While the agreement between the parties styled as a Receipt and Release is not labeled as a community property partition agreement, we note in his own petition, Carl refers to the agreement as such: "On October 14, 2016, petitioner and defendant, entered into a Settlement of Community Property Agreement, purportedly settling and liquidating the community of acquets and gains formerly existing between them[.]" He does not assert that it was a partial settlement, or that it did not settle all claims of the community regime, only that the agreement should be set aside for lesion, as he did not receive at least one fourth the net value of the community assets. La.Civ.Code art. 814. In any event, the document executed by these parties is an agreement relative to a settlement of all or part of the former community property regime.

Legal agreements such as the judgment of separation have the effect of law upon the parties, who are held to full performance of the obligations undertaken. Courts are bound to give legal effect to all such contracts according to the common intent of the parties. LSA-C.C. Art. 2045; Doyal v. Pickett, 628 So.2d 184 (La.App. 2d Cir.1993); Lindsey v. Poole, 579 So.2d 1145 (La.App. 2d Cir. 1991), writ denied, 588 So.2d 100 (La. 1991). This intent is to be discerned from the words in the contract when they are clear and explicit and do not lead to absurd consequences. LSA-C.C. Art. 2046. The words of a contract must be given their generally prevailing meaning. LSA-C.C. Art. 2047.

The parties' intent is to be determined in accordance with the plain, ordinary and popular sense of the language used, and by construing the entirety of the document on a practical, reasonable and fair basis. Lindsey, supra. Intent, which is an issue of fact, is to be inferred from all of the surrounding circumstances. Belle Pass Terminal, Inc. v. Jolin, Inc., 92-1544, 92-1545 (La.App. 1st Cir. 03/11/94), 634 So.2d 466; Borden, Inc. v. Gulf States Utilities Co., 543 So.2d 924 (La.App. 1st Cir.1989), writ denied, 545 So.2d 1041 (La.1989). Where the mutual intention of the parties has not been fairly explicit, the court may consider all pertinent facts and circumstances, including the parties' own conclusions, rather than adhere to a forced meaning of the terms used. Spohrer v. Spohrer, 610 So.2d 849 (La.App. 1st Cir.1992).

Futch v. Futch, 26,149, pp. 8-9 (La.App. 2 Cir. 9/23/94), 643 So.2d 364, 370.

We find the rationale of the Second Circuit in Futch to be equally applicable here. The Receipt and Release is a legal contract or agreement between these parties, who are bound to abide by the same, and which must be given effect according to their intent. The trial court determined the intent of the parties, as to whether they were fully or partially settling issues of community property by the October 14, 2016 agreement, was unclear. We agree. As such, parole evidence was admissible to determine that intent. Id.

In Taylor v.

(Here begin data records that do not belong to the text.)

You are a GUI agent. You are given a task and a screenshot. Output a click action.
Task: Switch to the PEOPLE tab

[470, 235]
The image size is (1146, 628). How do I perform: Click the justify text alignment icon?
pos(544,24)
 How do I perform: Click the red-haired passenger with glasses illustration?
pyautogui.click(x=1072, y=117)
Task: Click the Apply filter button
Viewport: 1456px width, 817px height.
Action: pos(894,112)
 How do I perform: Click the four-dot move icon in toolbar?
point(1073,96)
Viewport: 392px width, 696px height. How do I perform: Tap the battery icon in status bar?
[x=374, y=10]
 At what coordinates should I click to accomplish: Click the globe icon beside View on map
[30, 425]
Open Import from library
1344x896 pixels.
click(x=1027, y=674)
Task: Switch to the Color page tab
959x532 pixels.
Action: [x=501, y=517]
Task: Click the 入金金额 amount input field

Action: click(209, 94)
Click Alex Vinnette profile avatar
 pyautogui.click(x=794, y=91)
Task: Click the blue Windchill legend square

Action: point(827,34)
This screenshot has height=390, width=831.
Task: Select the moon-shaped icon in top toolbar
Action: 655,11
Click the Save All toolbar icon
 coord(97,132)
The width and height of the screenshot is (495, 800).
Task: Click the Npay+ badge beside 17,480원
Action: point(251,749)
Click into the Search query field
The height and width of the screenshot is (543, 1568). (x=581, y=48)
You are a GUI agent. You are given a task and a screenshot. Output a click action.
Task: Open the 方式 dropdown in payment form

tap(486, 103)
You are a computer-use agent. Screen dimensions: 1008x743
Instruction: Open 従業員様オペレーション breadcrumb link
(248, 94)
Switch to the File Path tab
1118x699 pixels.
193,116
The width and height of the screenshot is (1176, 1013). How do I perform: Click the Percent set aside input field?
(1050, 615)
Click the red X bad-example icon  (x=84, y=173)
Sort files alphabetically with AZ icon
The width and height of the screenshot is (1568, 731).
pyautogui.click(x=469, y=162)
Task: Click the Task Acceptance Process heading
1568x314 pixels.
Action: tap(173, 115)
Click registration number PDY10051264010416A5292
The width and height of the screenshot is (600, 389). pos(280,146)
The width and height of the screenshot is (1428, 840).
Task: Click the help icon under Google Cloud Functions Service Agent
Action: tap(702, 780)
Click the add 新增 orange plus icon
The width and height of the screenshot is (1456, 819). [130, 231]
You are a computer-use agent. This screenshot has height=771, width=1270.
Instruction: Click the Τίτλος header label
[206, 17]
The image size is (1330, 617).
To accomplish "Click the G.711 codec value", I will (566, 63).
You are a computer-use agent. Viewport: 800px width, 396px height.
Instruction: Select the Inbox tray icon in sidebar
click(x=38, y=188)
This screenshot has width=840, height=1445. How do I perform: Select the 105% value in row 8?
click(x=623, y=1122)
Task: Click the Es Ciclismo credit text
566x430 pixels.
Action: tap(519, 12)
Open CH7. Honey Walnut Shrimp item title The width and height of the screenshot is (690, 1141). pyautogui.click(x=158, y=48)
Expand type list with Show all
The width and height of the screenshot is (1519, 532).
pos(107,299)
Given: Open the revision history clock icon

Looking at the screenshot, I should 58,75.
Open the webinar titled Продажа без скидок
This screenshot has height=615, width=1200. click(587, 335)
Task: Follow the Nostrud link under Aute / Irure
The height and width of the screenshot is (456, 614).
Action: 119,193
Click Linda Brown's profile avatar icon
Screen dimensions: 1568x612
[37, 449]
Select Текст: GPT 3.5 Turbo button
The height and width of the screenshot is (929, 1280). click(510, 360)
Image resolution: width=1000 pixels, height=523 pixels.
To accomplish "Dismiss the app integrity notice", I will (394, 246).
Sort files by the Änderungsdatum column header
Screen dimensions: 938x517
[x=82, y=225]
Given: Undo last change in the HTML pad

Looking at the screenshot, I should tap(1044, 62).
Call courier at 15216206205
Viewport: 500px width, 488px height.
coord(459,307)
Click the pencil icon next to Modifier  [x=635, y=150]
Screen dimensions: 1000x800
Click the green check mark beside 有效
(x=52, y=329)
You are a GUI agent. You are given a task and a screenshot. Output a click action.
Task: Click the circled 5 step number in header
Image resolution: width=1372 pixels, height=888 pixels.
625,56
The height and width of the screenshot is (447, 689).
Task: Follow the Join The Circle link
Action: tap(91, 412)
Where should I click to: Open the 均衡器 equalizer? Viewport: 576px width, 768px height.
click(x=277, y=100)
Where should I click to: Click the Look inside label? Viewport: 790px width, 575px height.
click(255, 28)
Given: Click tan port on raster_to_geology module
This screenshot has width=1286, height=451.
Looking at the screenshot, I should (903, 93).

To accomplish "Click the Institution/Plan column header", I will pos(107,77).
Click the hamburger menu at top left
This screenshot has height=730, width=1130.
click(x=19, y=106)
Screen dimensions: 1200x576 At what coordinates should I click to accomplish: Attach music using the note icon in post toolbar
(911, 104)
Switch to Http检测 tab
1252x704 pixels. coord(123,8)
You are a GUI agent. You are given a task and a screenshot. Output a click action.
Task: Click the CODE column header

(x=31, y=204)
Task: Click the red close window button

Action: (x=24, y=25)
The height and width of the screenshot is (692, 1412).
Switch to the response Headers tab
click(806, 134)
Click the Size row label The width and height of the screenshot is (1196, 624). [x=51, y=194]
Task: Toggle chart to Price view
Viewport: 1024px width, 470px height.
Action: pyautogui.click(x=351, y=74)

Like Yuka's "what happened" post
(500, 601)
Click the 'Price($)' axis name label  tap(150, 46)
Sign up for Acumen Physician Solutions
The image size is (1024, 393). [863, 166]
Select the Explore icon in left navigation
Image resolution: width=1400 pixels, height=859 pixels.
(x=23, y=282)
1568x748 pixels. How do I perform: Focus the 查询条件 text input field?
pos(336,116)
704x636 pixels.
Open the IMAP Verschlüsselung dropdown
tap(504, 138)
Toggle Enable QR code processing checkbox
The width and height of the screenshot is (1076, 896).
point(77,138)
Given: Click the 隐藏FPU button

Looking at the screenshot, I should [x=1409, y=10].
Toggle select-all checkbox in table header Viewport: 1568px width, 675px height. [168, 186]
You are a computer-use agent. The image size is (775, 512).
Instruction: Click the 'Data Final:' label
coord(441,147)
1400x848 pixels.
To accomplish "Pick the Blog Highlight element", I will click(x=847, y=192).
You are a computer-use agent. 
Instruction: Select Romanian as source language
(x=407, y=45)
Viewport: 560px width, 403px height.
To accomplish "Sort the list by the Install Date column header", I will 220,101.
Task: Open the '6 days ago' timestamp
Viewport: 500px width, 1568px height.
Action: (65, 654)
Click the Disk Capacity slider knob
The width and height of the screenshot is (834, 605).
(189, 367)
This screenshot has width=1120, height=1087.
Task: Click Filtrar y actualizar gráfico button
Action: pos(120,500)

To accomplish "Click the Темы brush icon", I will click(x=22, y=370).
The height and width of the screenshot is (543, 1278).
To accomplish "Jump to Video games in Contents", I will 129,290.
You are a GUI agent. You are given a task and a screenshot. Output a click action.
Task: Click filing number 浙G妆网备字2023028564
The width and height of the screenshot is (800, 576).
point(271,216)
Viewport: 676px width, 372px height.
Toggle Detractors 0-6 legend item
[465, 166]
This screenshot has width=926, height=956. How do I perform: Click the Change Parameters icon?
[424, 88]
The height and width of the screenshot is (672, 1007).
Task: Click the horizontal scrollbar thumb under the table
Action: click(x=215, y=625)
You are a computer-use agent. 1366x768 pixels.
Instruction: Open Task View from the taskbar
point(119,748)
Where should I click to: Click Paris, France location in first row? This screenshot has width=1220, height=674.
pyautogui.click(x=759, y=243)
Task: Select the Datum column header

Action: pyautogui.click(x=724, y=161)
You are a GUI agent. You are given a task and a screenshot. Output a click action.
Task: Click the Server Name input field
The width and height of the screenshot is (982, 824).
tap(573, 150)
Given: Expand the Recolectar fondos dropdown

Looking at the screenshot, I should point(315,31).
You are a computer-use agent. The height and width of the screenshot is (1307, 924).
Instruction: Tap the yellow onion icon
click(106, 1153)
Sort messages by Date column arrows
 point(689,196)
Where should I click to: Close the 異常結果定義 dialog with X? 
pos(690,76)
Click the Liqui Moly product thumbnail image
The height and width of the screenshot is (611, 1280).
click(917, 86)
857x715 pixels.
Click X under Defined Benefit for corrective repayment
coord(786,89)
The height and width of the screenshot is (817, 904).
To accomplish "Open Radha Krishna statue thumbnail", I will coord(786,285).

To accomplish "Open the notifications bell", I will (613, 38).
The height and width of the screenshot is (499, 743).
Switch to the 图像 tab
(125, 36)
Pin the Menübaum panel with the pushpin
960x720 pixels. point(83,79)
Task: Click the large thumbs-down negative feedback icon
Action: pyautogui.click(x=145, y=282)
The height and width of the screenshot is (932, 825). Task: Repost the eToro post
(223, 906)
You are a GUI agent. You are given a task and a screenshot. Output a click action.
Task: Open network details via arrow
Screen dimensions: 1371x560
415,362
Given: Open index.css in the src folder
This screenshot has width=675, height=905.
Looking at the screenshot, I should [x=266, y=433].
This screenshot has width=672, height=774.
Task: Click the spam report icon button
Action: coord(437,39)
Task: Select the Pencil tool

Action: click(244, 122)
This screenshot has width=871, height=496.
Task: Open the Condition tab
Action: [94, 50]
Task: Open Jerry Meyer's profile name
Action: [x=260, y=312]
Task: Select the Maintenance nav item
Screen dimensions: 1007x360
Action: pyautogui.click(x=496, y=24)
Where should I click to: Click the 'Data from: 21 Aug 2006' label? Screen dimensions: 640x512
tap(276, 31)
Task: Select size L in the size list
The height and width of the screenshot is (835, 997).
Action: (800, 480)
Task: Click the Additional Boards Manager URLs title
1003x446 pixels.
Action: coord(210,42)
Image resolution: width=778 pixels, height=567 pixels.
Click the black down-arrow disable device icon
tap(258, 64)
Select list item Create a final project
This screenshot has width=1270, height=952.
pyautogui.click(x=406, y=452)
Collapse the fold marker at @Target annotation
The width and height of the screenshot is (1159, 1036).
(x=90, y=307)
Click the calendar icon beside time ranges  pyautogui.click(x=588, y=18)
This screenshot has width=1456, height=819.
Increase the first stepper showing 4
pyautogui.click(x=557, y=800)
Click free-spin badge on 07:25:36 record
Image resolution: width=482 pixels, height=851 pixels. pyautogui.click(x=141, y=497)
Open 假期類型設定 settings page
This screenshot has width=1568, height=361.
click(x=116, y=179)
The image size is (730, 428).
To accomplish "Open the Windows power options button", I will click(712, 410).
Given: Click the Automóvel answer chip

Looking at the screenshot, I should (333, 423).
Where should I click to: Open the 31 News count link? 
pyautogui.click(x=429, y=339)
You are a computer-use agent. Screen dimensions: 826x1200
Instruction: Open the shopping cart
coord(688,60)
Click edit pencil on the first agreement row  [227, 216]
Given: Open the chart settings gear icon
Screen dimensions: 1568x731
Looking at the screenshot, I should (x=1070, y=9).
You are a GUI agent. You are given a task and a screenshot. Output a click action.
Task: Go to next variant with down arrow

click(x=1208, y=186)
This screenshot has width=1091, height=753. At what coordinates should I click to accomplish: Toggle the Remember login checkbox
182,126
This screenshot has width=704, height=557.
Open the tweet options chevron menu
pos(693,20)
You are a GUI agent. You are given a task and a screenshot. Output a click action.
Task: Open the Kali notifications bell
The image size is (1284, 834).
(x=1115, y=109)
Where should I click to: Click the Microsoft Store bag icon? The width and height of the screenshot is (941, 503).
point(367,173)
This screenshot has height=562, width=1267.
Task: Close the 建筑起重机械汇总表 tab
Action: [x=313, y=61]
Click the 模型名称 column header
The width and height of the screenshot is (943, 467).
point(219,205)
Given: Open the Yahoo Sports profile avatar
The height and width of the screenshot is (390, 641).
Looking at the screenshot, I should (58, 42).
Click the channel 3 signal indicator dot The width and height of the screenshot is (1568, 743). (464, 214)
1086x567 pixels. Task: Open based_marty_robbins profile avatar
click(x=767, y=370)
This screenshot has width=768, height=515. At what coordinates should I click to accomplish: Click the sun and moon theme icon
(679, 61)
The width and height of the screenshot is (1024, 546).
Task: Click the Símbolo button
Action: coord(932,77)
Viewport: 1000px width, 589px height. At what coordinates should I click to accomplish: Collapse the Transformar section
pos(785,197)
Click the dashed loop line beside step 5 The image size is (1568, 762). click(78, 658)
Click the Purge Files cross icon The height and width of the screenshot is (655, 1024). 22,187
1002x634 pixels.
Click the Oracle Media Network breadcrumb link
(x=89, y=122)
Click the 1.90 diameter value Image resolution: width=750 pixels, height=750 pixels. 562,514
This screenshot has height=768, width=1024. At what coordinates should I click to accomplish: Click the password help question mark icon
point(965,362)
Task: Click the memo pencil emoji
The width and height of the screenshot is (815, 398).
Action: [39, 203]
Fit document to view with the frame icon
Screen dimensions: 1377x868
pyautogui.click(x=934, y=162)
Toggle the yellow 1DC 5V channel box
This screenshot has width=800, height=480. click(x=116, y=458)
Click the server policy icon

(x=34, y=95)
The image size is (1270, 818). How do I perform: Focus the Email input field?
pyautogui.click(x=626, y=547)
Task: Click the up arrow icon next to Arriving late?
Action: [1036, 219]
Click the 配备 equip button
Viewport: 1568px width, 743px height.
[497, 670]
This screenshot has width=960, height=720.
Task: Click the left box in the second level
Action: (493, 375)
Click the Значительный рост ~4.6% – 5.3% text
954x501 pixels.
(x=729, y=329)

Taylor, 33,959 (La.App. 2 Cir. 11/1/00), 772 So.2d 891, the Second Circuit considered an appeal by the husband in his lawsuit claiming that a previous extrajudicial settlement of community property should be set aside for lesion. The trial court dismissed his petition following trial on the merits. In reversing the lower court's decision on the facts presented therein, the court set forth the law and burden of proof applicable to such claims.

An extrajudicial partition may be rescinded on account of lesion if the value of the part received by a co-owner is less by more than one-fourth of the fair market value of the portion he should have received. La.C.C. art. 814. Lesion cannot be waived. Harmon v. Harmon, 508 So.2d 616, 620-21 (La.App. 2d Cir.), writ denied, 513 So.2d 1210 (La.1987); Picard v. Picard, 97-1258 (La.App. 3d Cir. 4/1/98), 708 So.2d 1292, 1295.

The proper method of establishing lesion beyond one-fourth is twofold: (1) the community property's true value (net value) must be ascertained; and (2) it must then be determined from the property acquired whether a party received value less than ¾ of ½ share of the true value of the property partitioned. McCarroll v. McCarroll, 96-2700 (La. 10/21/97), 701 So.2d 1280, 1285; Cowling v. Cowling, 486 So.2d 1060 (La. App. 2d Cir.1986); La. C.C. art. 2590; La. C.C. art. 814 comment (b). The party claiming this remedy has the burden

of proving lesion beyond one-fourth and must establish the claim by clear and convincing evidence. King v. King, 493 So.2d 679, 681 (La.App. 2d Cir.1986); Ozane v. Ozane, 392 So.2d 774, 777 (La. App. 3d Cir.1980).

Id. at 894.

In the instant case, Carl had the burden of proving the true value of the community property at issue at the time of the settlement agreement, and that he received less than one fourth the net value thereof. As noted in Taylor, the burden of proof is by clear and convincing evidence, not a mere preponderance. Id.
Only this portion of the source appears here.